» What you are asked to do
Which lines below contain the word "column", with case counting? Report each of those lines in full.

» Source data
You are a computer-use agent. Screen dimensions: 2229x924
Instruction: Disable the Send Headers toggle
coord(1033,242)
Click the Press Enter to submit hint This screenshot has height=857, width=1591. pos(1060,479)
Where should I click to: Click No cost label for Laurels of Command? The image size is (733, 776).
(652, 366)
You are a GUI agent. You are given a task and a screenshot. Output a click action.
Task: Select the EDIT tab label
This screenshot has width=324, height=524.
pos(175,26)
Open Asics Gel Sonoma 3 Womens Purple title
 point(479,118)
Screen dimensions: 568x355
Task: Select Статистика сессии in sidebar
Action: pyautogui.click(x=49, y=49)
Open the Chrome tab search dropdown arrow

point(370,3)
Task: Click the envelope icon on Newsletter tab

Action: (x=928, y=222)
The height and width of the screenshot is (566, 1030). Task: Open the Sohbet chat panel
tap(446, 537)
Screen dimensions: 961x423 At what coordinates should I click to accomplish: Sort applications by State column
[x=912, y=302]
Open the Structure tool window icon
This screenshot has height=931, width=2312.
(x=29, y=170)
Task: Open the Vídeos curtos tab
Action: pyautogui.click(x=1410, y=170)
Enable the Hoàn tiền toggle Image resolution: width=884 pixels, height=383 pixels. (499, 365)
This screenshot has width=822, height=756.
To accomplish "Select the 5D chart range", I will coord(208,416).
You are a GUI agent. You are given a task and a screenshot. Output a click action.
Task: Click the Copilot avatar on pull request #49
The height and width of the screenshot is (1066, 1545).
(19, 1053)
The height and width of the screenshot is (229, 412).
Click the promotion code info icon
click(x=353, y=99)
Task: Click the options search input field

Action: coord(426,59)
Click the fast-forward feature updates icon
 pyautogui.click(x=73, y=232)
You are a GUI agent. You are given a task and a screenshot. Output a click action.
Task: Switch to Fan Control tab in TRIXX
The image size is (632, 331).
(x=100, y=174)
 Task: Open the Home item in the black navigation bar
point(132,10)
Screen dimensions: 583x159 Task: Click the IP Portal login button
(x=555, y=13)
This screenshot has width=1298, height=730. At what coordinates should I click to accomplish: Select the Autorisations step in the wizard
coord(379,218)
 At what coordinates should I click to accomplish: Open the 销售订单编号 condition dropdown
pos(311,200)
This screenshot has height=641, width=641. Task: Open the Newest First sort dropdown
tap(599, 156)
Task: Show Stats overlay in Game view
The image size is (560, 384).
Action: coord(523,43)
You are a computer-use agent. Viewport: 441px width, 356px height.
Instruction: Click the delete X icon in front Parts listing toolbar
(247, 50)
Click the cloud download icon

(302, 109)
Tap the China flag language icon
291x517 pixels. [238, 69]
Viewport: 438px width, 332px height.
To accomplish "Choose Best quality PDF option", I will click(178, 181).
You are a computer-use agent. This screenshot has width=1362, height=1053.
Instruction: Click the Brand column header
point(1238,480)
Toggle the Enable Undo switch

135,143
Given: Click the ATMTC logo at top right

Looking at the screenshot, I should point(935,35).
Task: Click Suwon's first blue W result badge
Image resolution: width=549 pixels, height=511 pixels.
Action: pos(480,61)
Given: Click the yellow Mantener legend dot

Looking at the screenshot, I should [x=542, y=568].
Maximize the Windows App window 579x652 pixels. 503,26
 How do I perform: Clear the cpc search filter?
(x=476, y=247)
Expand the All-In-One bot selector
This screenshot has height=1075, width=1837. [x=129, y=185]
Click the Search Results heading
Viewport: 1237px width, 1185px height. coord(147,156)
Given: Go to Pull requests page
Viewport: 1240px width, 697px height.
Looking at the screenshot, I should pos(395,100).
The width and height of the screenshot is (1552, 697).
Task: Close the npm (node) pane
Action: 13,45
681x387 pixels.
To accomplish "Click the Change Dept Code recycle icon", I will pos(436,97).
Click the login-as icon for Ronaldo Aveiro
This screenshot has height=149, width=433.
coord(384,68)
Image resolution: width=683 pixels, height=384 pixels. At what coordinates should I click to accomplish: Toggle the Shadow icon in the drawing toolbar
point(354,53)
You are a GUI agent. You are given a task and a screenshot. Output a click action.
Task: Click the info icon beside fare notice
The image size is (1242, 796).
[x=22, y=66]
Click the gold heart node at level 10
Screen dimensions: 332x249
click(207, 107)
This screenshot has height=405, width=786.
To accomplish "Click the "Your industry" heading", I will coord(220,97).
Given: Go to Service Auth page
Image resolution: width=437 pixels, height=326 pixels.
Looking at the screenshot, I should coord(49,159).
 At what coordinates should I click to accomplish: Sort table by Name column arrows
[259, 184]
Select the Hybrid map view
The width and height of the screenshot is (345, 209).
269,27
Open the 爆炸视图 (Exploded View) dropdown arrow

» Output
Screen dimensions: 961x423 At what coordinates should I click to accomplish: Sort applications by State column
Instruction: Click the Brand column header
 At what coordinates should I click to accomplish: Sort table by Name column arrows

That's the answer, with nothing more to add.